Other states treat it as a minor misdemeanor, and repeat offenses within a short period can escalate the charge. In jurisdictions that assign points to driving records, a single earplug violation is unlikely to threaten your license on its own, but it adds to your cumulative total. A rider with other recent infractions might find that an earplug ticket is the one that pushes them into license suspension territory. The financial consequences of the ticket itself are modest, but the downstream effects on insurance rates and driving record are the real concern for repeat offenders.
If you ride regularly, the most important thing you can do is check the vehicle code for every state you ride in, not just your home state. A cross-country trip can easily take you through jurisdictions with completely different rules, and “I didn’t know” is not a defense that traffic courts entertain. State DMV websites and the vehicle code sections on your state legislature’s website are the most reliable sources. Online summaries from riding forums can be outdated or wrong.

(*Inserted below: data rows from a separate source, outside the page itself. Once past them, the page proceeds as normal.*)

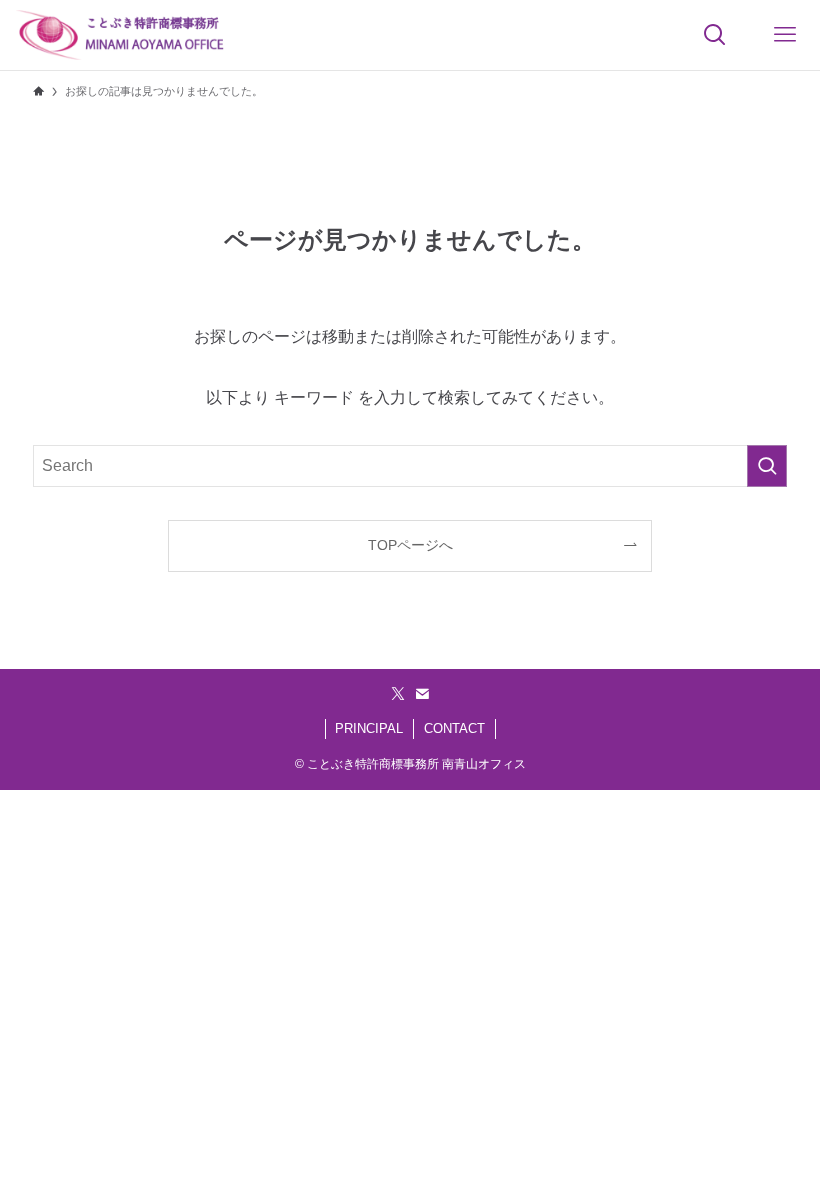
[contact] (422, 694)
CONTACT (454, 728)
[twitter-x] (398, 694)
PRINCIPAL (369, 728)
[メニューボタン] (785, 35)
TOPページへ (410, 545)
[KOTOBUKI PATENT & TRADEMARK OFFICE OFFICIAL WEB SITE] (121, 35)
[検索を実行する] (767, 466)
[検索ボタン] (715, 35)
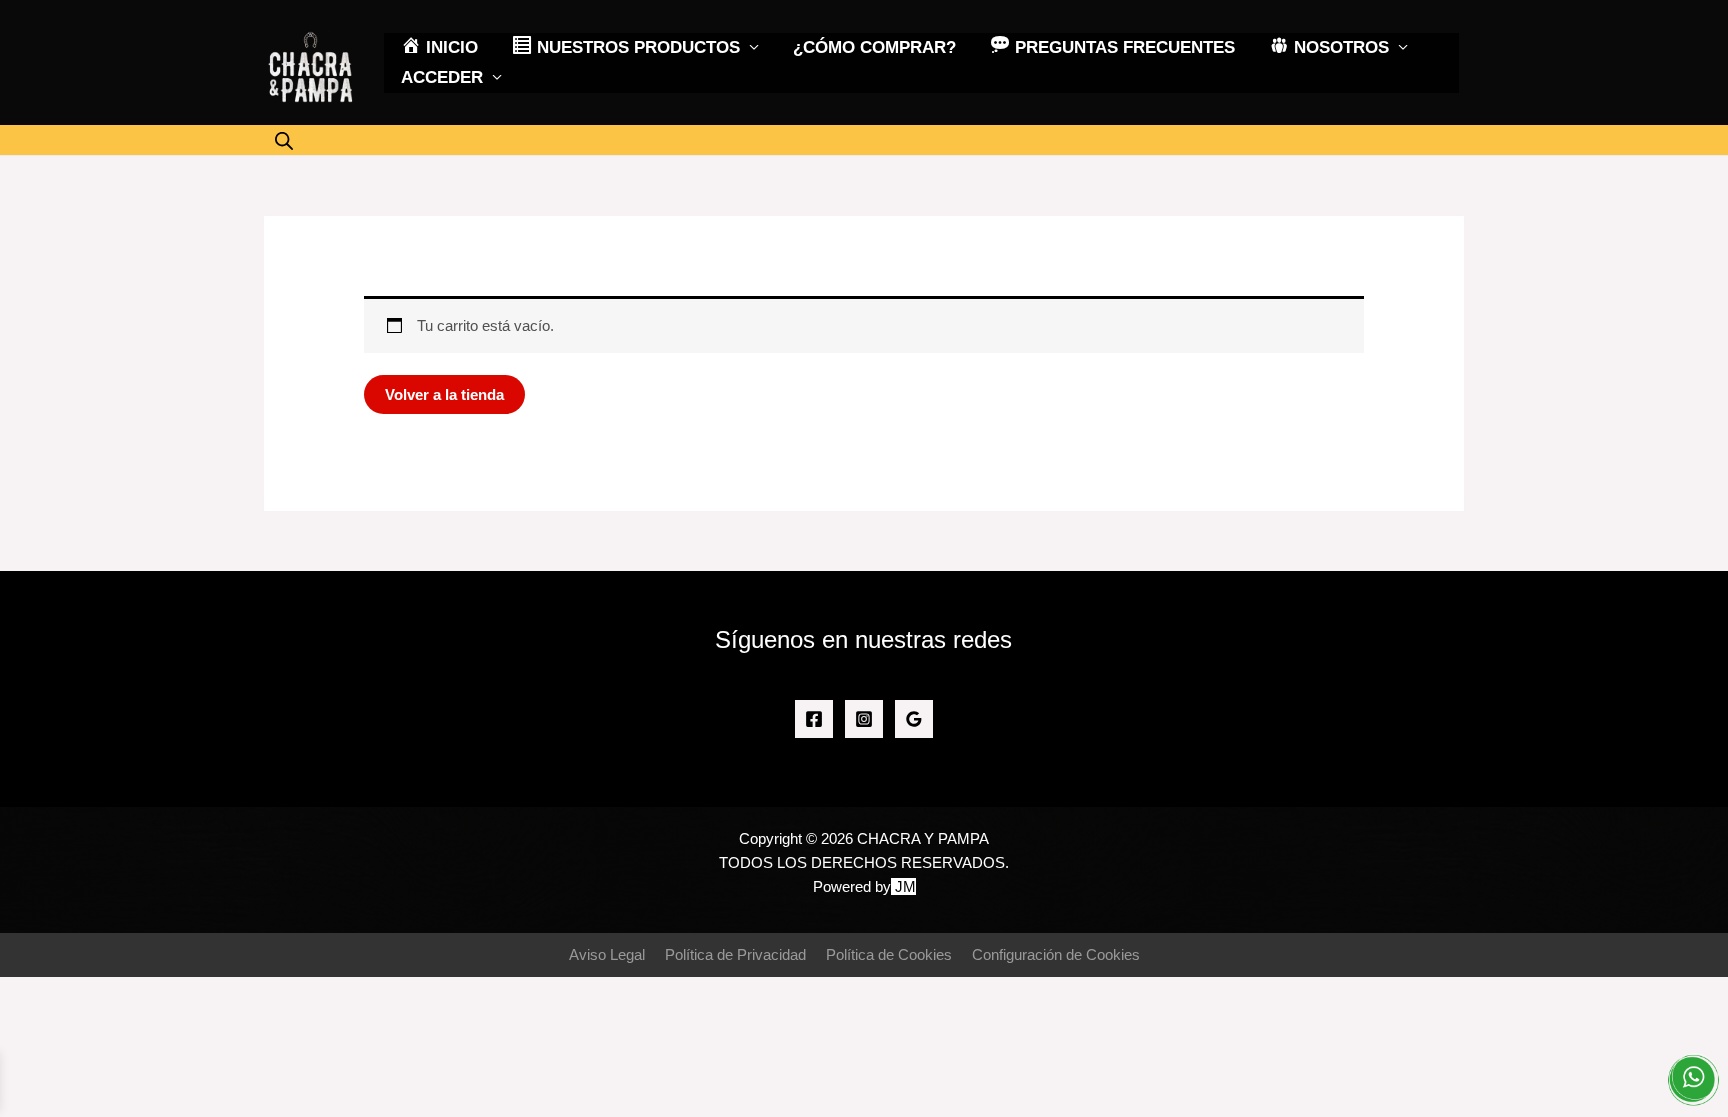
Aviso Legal (607, 954)
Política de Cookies (889, 954)
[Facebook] (814, 719)
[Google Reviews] (914, 719)
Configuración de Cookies (1056, 954)
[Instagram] (864, 719)
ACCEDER (442, 77)
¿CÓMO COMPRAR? (874, 47)
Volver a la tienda (444, 394)
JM (905, 886)
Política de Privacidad (735, 954)
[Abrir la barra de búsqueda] (284, 140)
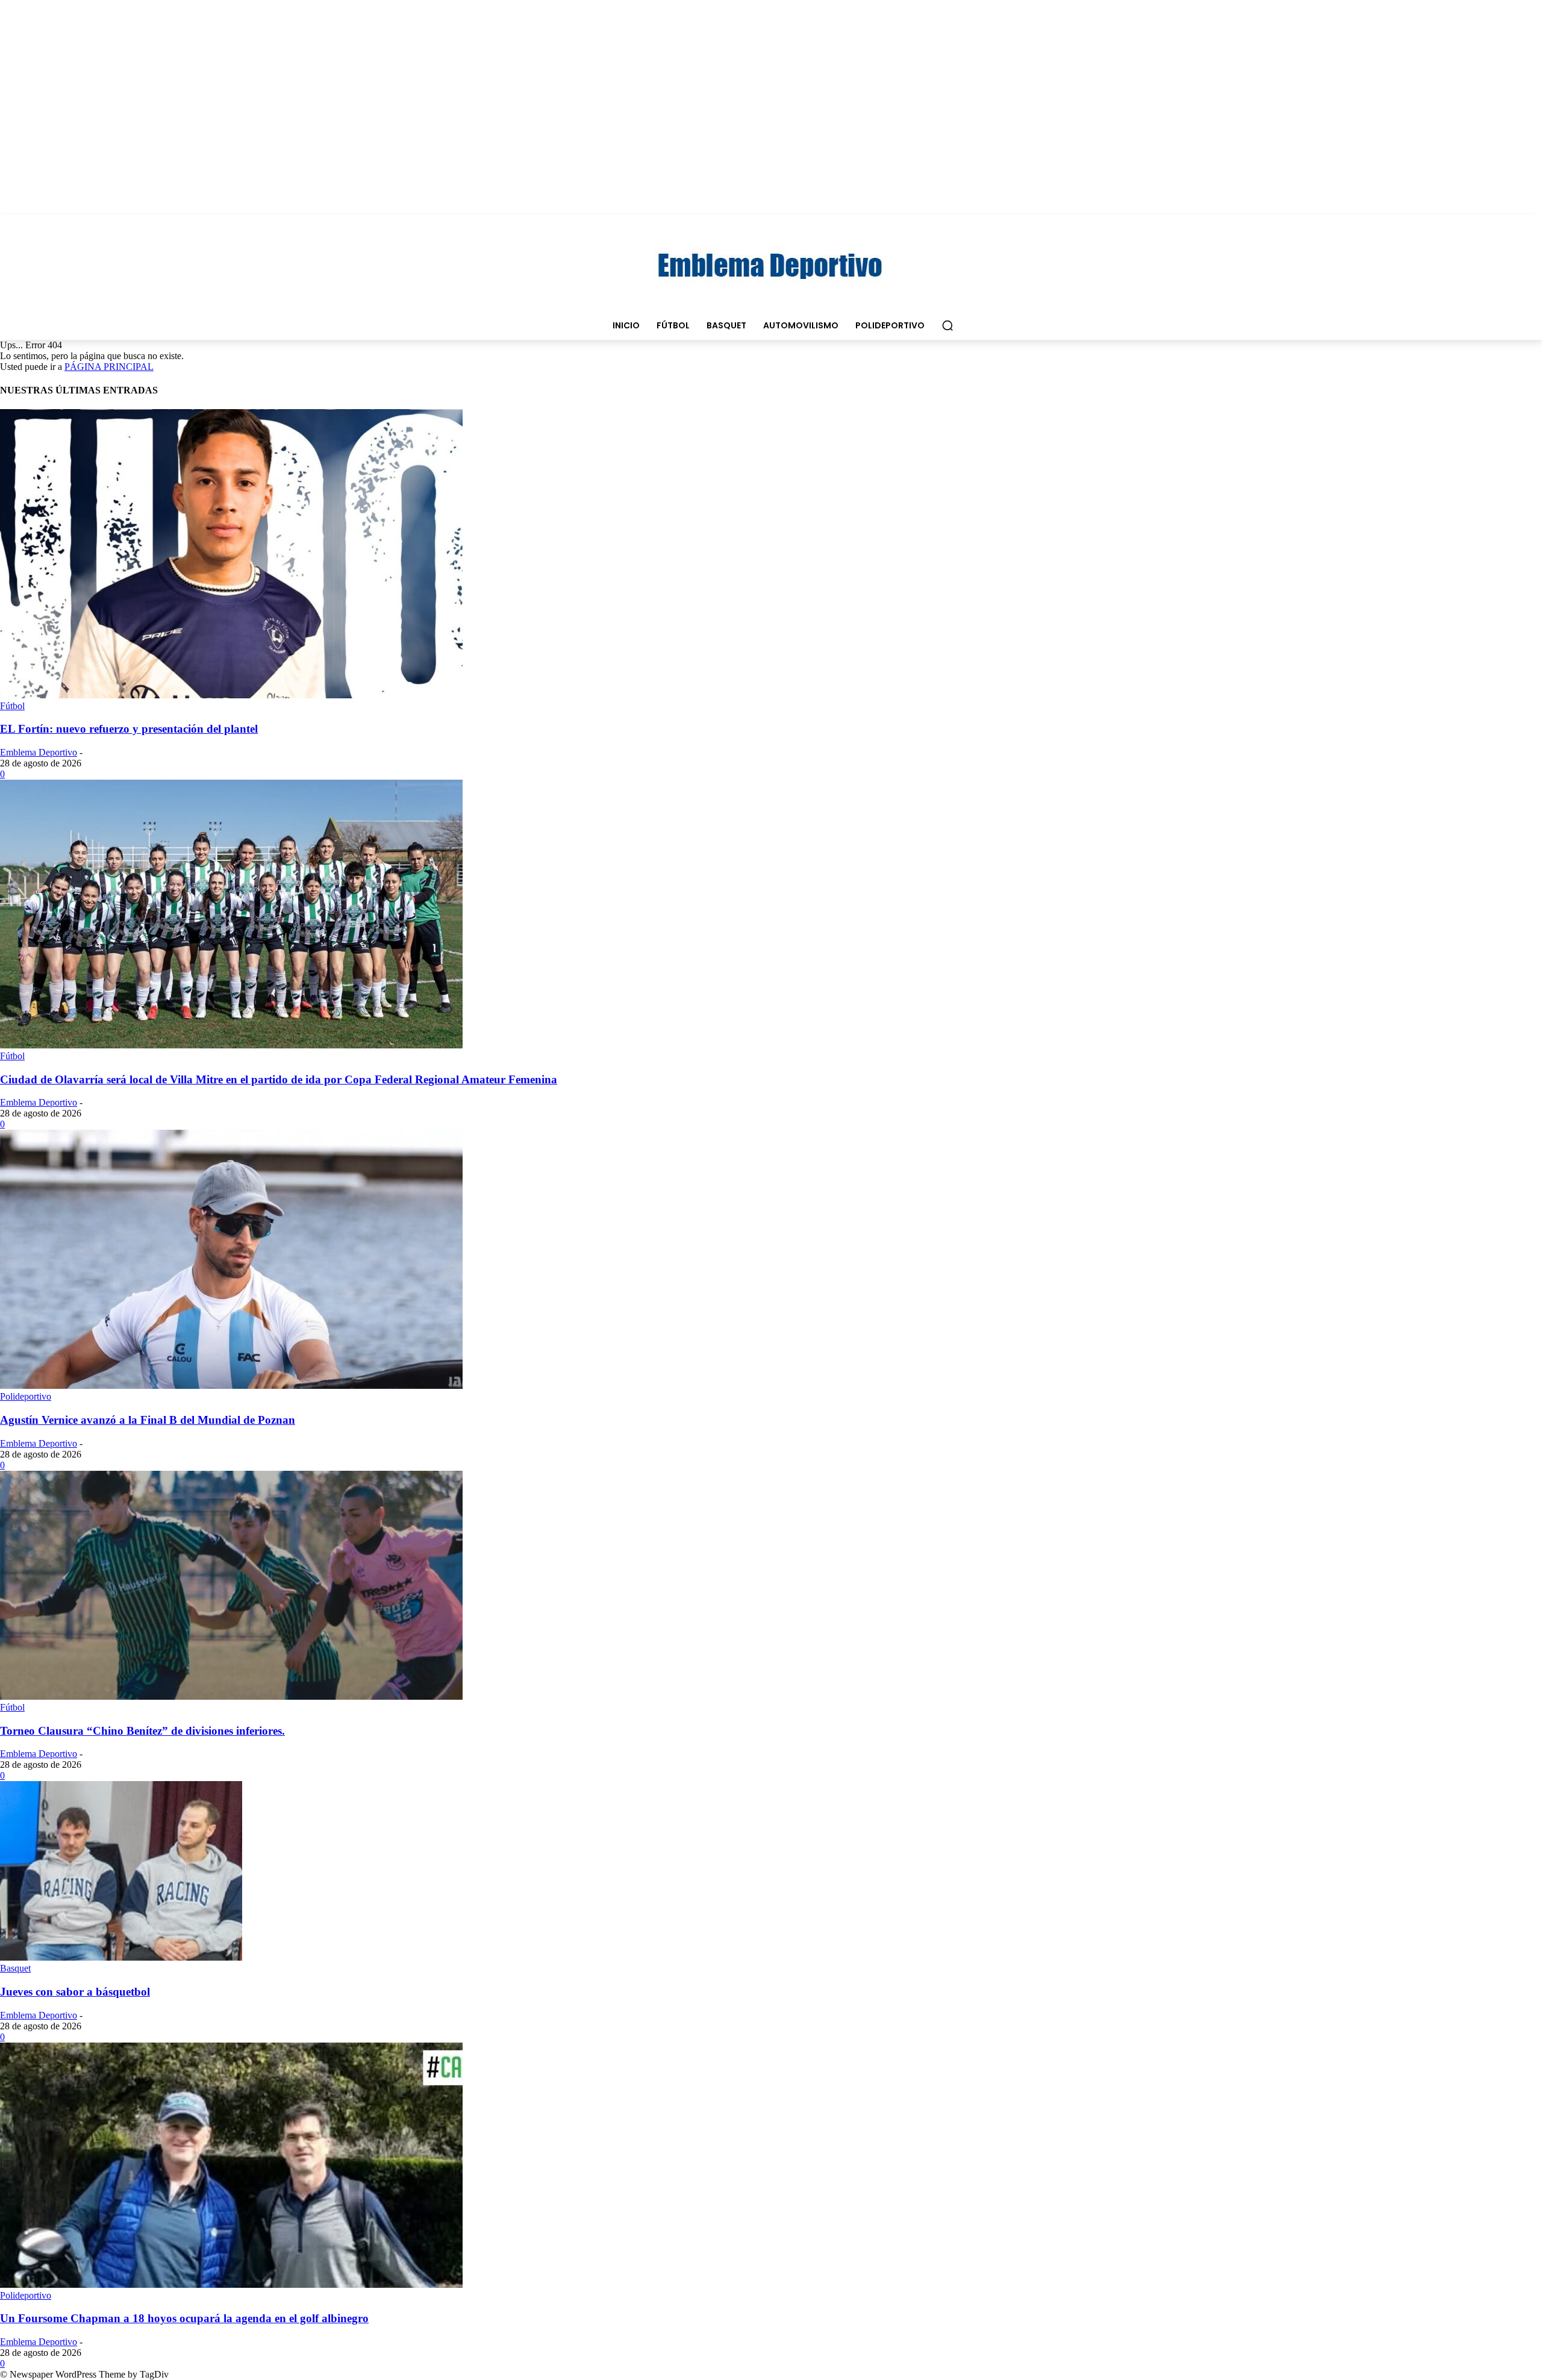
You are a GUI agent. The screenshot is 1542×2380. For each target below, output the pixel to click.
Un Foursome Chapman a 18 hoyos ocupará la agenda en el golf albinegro (184, 2318)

Carry the packaging or documentation for your earplugs when you ride. If you’re stopped, being able to show an officer that your earplugs are rated hearing-protection devices designed to reduce harmful noise while preserving the ability to hear sirens is far more persuasive than trying to explain the difference verbally. Custom-molded earplugs from an audiologist are the easiest to defend legally, but quality filtered plugs with a moderate NRR and clear product labeling work well in most states that allow hearing protection.
For riders in states that ban all ear devices with no hearing-protection exception, the options are limited. A well-fitting helmet with good aerodynamic design reduces wind noise somewhat, though not nearly as much as earplugs. Some riders in restrictive states have advocated for legislative changes, and a few states have recently updated their laws to add motorcycle-specific exemptions. Staying informed about pending legislation in your state is worth the effort if this issue affects your riding.